Explain This is a question about how compound interest works and how loan payments reduce the balance over time. It's like figuring out how many steps it takes to get somewhere when each step also adds a little bit more distance because of interest! . The solving step is: To figure this out, I'll keep track of the loan balance year by year. Each year, the loan grows because of interest, and then it shrinks because of the payment. I'll keep doing this until the loan is all paid off!
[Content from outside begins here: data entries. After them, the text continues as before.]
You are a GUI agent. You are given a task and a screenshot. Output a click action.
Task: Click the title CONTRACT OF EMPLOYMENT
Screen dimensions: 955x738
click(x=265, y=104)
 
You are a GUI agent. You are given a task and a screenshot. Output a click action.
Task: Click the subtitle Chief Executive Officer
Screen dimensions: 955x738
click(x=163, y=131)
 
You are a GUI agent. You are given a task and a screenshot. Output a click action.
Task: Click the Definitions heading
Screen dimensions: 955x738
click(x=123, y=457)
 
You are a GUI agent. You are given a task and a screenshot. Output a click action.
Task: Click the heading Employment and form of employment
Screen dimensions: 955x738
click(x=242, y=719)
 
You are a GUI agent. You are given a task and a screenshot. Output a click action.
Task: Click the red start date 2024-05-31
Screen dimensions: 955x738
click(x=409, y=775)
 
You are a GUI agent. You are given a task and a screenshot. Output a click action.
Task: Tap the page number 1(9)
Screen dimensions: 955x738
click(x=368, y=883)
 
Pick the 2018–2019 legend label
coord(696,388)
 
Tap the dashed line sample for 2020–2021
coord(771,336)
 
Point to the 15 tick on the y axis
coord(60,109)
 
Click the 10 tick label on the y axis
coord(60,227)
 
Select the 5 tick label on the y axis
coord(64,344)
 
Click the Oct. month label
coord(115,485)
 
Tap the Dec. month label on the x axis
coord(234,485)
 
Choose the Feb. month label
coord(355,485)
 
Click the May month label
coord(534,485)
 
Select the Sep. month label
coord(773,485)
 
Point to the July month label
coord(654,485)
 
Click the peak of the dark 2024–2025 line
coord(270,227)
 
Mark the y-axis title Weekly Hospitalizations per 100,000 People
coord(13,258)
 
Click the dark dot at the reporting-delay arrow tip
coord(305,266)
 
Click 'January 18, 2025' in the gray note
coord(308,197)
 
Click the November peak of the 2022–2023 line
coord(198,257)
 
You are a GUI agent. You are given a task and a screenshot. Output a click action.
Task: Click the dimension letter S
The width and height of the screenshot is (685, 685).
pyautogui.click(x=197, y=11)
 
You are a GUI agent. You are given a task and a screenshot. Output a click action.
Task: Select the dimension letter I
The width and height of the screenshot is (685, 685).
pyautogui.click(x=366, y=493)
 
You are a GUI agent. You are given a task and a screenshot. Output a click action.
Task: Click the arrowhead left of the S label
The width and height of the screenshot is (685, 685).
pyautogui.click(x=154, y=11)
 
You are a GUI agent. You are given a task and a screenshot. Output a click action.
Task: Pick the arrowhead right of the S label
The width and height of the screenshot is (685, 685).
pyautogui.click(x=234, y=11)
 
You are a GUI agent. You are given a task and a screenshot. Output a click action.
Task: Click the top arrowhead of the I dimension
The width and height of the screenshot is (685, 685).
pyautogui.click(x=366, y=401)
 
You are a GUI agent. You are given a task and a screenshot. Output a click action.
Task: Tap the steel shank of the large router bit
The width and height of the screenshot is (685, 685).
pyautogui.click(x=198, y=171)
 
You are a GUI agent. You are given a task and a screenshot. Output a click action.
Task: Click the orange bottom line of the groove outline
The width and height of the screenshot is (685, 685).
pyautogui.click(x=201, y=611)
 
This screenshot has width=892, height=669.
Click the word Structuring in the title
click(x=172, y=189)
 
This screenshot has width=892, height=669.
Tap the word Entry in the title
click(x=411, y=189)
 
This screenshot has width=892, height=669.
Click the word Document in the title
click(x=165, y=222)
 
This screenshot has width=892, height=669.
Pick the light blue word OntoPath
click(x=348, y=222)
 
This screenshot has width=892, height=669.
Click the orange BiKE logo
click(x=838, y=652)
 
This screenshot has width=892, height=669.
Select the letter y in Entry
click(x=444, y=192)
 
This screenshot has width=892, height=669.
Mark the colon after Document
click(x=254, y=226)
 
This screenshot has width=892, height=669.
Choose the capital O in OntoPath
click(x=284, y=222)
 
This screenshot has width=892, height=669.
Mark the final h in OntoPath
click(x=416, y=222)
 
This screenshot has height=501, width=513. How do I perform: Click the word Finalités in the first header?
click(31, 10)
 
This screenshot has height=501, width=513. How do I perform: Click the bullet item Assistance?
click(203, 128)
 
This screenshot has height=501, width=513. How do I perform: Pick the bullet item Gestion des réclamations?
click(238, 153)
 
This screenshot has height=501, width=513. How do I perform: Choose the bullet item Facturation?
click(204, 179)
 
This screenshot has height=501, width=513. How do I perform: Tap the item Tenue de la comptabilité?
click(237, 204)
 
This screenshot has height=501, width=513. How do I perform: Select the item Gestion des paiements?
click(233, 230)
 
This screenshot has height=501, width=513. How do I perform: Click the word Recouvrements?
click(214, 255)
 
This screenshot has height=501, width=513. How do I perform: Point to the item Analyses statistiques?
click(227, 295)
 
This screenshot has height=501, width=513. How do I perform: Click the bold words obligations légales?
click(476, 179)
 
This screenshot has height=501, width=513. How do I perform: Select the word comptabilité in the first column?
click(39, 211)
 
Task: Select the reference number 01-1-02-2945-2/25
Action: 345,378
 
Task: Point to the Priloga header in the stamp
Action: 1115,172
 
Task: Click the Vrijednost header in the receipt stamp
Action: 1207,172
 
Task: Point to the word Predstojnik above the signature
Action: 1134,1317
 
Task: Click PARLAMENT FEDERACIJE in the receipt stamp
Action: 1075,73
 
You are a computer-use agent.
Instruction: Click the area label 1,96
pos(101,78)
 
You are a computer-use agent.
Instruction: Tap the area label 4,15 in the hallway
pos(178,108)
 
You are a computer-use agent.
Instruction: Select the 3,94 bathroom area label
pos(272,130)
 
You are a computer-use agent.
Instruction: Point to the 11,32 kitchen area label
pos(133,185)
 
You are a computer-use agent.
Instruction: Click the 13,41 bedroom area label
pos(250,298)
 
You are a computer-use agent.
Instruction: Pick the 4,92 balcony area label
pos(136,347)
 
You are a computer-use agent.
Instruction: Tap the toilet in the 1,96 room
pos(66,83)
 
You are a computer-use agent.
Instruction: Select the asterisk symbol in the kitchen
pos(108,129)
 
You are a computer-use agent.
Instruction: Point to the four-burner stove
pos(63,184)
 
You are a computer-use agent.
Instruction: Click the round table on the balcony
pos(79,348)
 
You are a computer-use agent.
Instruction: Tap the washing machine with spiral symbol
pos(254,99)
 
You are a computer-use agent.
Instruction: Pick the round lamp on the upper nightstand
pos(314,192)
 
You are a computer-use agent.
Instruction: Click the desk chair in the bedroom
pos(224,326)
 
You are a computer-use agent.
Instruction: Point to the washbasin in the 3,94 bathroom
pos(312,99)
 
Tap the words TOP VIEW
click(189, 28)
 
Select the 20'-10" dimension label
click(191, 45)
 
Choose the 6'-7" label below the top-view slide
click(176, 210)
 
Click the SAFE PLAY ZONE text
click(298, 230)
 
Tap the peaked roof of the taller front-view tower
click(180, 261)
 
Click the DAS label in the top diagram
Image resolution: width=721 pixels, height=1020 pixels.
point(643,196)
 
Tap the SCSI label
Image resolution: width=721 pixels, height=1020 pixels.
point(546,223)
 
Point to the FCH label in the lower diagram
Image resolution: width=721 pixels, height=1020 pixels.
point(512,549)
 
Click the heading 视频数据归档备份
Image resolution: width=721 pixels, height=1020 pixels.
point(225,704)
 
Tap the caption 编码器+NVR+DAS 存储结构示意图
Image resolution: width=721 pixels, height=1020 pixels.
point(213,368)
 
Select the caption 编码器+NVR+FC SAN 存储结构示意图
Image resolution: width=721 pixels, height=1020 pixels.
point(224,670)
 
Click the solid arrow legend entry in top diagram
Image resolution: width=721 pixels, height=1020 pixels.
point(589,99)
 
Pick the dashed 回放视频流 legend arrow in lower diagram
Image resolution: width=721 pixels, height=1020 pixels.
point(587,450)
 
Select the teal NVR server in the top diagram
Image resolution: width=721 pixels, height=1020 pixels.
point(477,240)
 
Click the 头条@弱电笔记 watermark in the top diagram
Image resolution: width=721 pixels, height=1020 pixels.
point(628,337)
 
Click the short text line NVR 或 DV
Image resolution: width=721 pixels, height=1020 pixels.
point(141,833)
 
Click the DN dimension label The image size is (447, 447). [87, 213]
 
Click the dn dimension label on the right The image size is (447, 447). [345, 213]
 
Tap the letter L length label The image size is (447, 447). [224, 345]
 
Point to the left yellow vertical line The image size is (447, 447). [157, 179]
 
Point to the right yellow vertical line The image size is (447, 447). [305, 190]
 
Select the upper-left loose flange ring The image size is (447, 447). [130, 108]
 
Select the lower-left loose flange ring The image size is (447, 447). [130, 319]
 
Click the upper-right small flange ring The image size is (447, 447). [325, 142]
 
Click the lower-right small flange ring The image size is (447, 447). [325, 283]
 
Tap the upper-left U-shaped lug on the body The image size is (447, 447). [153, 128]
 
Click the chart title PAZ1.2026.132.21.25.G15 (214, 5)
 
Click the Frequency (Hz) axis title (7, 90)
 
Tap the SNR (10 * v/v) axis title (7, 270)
Here's how I calculated it, step-by-step:

  • Starting Loan: $12,000
  • Interest Rate: 9% (which is 0.09 as a decimal)
  • Annual Payment: $1,500

Let's go year by year:

Year 1:

  • Interest: $12,000 * 0.09 = $1,080
  • New balance (before payment): $12,000 + $1,080 = $13,080
  • After payment: $13,080 - $1,500 = $11,580 (Remaining loan)

Year 2:

  • Interest: $11,580 * 0.09 = $1,042.20
  • New balance: $11,580 + $1,042.20 = $12,622.20
  • After payment: $12,622.20 - $1,500 = $11,122.20

Year 3:

  • Interest: $11,122.20 * 0.09 = $1,001.00
  • New balance: $11,122.20 + $1,001.00 = $12,123.20
  • After payment: $12,123.20 - $1,500 = $10,623.20

Year 4:

  • Interest: $10,623.20 * 0.09 = $956.09
  • New balance: $10,623.20 + $956.09 = $11,579.29
  • After payment: $11,579.29 - $1,500 = $10,079.29

Year 5:

  • Interest: $10,079.29 * 0.09 = $907.14
  • New balance: $10,079.29 + $907.14 = $10,986.43
  • After payment: $10,986.43 - $1,500 = $9,486.43

Year 6:

  • Interest: $9,486.43 * 0.09 = $853.78
  • New balance: $9,486.43 + $853.78 = $10,340.21
  • After payment: $10,340.21 - $1,500 = $8,840.21

Year 7:

  • Interest: $8,840.21 * 0.09 = $795.62
  • New balance: $8,840.21 + $795.62 = $9,635.83
  • After payment: $9,635.83 - $1,500 = $8,135.83

Year 8:

  • Interest: $8,135.83 * 0.09 = $732.22
  • New balance: $8,135.83 + $732.22 = $8,868.05
  • After payment: $8,868.05 - $1,500 = $7,368.05

Year 9:

  • Interest: $7,368.05 * 0.09 = $663.12
  • New balance: $7,368.05 + $663.12 = $8,031.17
  • After payment: $8,031.17 - $1,500 = $6,531.17

Year 10:

  • Interest: $6,531.17 * 0.09 = $587.81
  • New balance: $6,531.17 + $587.81 = $7,118.98
  • After payment: $7,118.98 - $1,500 = $5,618.98

Year 11:

  • Interest: $5,618.98 * 0.09 = $505.71
  • New balance: $5,618.98 + $505.71 = $6,124.69
  • After payment: $6,124.69 - $1,500 = $4,624.69

Year 12:

  • Interest: $4,624.69 * 0.09 = $416.22
  • New balance: $4,624.69 + $416.22 = $5,040.91
  • After payment: $5,040.91 - $1,500 = $3,540.91

Year 13:

  • Interest: $3,540.91 * 0.09 = $318.68
  • New balance: $3,540.91 + $318.68 = $3,859.59
  • After payment: $3,859.59 - $1,500 = $2,359.59

Year 14:

  • Interest: $2,359.59 * 0.09 = $212.36
  • New balance: $2,359.59 + $212.36 = $2,571.95
  • After payment: $2,571.95 - $1,500 = $1,071.95

Year 15:

  • Interest: $1,071.95 * 0.09 = $96.48
  •  New balance: $1,071.95 + $96.48 = $1,168.43
    
  • After payment: $1,168.43 - $1,500 = -$331.57 (This means the loan is paid off and even a little extra!)

Since the loan balance went below zero in Year 15, it means the loan was fully paid off during the 15th year. So, to the nearest year, it takes 15 years to repay the loan.